- [INPUT DATA]
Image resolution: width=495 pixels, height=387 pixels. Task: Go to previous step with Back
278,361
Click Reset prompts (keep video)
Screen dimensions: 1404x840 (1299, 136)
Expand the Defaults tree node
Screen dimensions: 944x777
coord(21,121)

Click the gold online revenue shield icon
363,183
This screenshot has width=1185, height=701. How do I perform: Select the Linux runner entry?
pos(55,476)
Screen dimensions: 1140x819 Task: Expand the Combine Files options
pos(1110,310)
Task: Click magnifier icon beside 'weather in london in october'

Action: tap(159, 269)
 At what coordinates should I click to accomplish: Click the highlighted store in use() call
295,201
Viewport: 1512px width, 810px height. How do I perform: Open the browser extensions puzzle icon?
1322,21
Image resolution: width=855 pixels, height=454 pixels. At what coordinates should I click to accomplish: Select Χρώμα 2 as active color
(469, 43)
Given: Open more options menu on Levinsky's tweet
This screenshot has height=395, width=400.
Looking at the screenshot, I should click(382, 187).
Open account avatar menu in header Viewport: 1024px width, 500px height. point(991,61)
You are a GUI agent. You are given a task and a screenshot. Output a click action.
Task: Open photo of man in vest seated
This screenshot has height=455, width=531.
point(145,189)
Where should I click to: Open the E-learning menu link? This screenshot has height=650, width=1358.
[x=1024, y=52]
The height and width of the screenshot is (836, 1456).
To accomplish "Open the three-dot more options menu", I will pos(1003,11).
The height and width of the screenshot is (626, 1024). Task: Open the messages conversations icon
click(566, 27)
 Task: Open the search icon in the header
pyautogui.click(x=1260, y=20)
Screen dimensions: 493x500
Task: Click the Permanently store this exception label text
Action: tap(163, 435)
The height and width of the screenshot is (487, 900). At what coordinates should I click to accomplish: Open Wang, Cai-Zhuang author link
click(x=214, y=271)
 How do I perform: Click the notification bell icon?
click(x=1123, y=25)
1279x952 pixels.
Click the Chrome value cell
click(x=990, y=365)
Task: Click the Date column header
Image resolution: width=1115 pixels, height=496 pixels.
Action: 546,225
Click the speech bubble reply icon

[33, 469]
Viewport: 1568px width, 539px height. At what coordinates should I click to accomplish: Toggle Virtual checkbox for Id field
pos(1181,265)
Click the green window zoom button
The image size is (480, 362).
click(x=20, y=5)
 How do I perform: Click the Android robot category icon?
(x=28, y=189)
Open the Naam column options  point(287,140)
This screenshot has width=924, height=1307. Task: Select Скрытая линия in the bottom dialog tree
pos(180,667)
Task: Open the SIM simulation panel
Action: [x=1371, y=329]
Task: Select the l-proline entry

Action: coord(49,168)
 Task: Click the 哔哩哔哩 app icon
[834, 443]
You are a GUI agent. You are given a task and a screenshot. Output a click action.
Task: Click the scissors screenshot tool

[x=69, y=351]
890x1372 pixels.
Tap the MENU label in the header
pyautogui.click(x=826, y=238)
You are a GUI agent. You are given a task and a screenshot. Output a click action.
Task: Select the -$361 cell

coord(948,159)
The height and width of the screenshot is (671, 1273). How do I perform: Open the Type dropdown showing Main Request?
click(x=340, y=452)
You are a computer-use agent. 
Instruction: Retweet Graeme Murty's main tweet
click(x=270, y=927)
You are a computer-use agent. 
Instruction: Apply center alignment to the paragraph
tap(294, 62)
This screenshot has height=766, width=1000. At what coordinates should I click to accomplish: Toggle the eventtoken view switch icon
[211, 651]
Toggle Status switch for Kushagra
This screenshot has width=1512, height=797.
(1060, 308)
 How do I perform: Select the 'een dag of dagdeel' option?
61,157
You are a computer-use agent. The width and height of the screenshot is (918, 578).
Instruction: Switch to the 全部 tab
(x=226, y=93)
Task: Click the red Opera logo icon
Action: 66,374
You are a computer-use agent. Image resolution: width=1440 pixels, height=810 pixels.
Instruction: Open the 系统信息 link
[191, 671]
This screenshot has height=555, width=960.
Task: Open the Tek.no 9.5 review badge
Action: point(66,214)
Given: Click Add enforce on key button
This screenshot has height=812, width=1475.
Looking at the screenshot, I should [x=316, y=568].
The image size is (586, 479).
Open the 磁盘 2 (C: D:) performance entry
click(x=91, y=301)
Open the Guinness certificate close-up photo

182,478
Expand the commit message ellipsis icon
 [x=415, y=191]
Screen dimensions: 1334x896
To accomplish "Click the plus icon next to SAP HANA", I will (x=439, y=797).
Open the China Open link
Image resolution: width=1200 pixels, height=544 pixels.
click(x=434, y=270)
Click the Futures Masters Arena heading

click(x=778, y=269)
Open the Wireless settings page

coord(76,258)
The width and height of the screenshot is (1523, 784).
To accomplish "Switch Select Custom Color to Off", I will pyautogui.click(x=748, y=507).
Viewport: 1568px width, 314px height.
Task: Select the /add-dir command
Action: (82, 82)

- [WHAT THIS TASK INVOLVES]
Restate all the material exactly, word for word.

- [TASK OUTPUT]
Image resolution: width=495 pixels, height=387 pixels. Task: Go to previous step with Back
278,361
Click Reset prompts (keep video)
Screen dimensions: 1404x840 (1299, 136)
Expand the Defaults tree node
Screen dimensions: 944x777
coord(21,121)

Click the gold online revenue shield icon
363,183
This screenshot has width=1185, height=701. How do I perform: Select the Linux runner entry?
pos(55,476)
Screen dimensions: 1140x819 Task: Expand the Combine Files options
pos(1110,310)
Task: Click magnifier icon beside 'weather in london in october'

Action: tap(159, 269)
 At what coordinates should I click to accomplish: Click the highlighted store in use() call
295,201
Viewport: 1512px width, 810px height. How do I perform: Open the browser extensions puzzle icon?
1322,21
Image resolution: width=855 pixels, height=454 pixels. At what coordinates should I click to accomplish: Select Χρώμα 2 as active color
(469, 43)
Given: Open more options menu on Levinsky's tweet
This screenshot has height=395, width=400.
Looking at the screenshot, I should click(382, 187).
Open account avatar menu in header Viewport: 1024px width, 500px height. point(991,61)
You are a GUI agent. You are given a task and a screenshot. Output a click action.
Task: Open photo of man in vest seated
This screenshot has height=455, width=531.
point(145,189)
Where should I click to: Open the E-learning menu link? This screenshot has height=650, width=1358.
[x=1024, y=52]
The height and width of the screenshot is (836, 1456).
To accomplish "Open the three-dot more options menu", I will pos(1003,11).
The height and width of the screenshot is (626, 1024). Task: Open the messages conversations icon
click(566, 27)
 Task: Open the search icon in the header
pyautogui.click(x=1260, y=20)
Screen dimensions: 493x500
Task: Click the Permanently store this exception label text
Action: tap(163, 435)
The height and width of the screenshot is (487, 900). At what coordinates should I click to accomplish: Open Wang, Cai-Zhuang author link
click(x=214, y=271)
 How do I perform: Click the notification bell icon?
click(x=1123, y=25)
1279x952 pixels.
Click the Chrome value cell
click(x=990, y=365)
Task: Click the Date column header
Image resolution: width=1115 pixels, height=496 pixels.
Action: 546,225
Click the speech bubble reply icon

[33, 469]
Viewport: 1568px width, 539px height. At what coordinates should I click to accomplish: Toggle Virtual checkbox for Id field
pos(1181,265)
Click the green window zoom button
The image size is (480, 362).
click(x=20, y=5)
 How do I perform: Click the Android robot category icon?
(x=28, y=189)
Open the Naam column options  point(287,140)
This screenshot has width=924, height=1307. Task: Select Скрытая линия in the bottom dialog tree
pos(180,667)
Task: Open the SIM simulation panel
Action: [x=1371, y=329]
Task: Select the l-proline entry

Action: coord(49,168)
 Task: Click the 哔哩哔哩 app icon
[834, 443]
You are a GUI agent. You are given a task and a screenshot. Output a click action.
Task: Click the scissors screenshot tool

[x=69, y=351]
890x1372 pixels.
Tap the MENU label in the header
pyautogui.click(x=826, y=238)
You are a GUI agent. You are given a task and a screenshot. Output a click action.
Task: Select the -$361 cell

coord(948,159)
The height and width of the screenshot is (671, 1273). How do I perform: Open the Type dropdown showing Main Request?
click(x=340, y=452)
You are a computer-use agent. 
Instruction: Retweet Graeme Murty's main tweet
click(x=270, y=927)
You are a computer-use agent. 
Instruction: Apply center alignment to the paragraph
tap(294, 62)
This screenshot has height=766, width=1000. At what coordinates should I click to accomplish: Toggle the eventtoken view switch icon
[211, 651]
Toggle Status switch for Kushagra
This screenshot has width=1512, height=797.
(1060, 308)
 How do I perform: Select the 'een dag of dagdeel' option?
61,157
You are a computer-use agent. The width and height of the screenshot is (918, 578).
Instruction: Switch to the 全部 tab
(x=226, y=93)
Task: Click the red Opera logo icon
Action: 66,374
You are a computer-use agent. Image resolution: width=1440 pixels, height=810 pixels.
Instruction: Open the 系统信息 link
[191, 671]
This screenshot has height=555, width=960.
Task: Open the Tek.no 9.5 review badge
Action: point(66,214)
Given: Click Add enforce on key button
This screenshot has height=812, width=1475.
Looking at the screenshot, I should [x=316, y=568].
The image size is (586, 479).
Open the 磁盘 2 (C: D:) performance entry
click(x=91, y=301)
Open the Guinness certificate close-up photo

182,478
Expand the commit message ellipsis icon
 [x=415, y=191]
Screen dimensions: 1334x896
To accomplish "Click the plus icon next to SAP HANA", I will (x=439, y=797).
Open the China Open link
Image resolution: width=1200 pixels, height=544 pixels.
click(x=434, y=270)
Click the Futures Masters Arena heading

click(x=778, y=269)
Open the Wireless settings page

coord(76,258)
The width and height of the screenshot is (1523, 784).
To accomplish "Switch Select Custom Color to Off", I will pyautogui.click(x=748, y=507).
Viewport: 1568px width, 314px height.
Task: Select the /add-dir command
Action: (82, 82)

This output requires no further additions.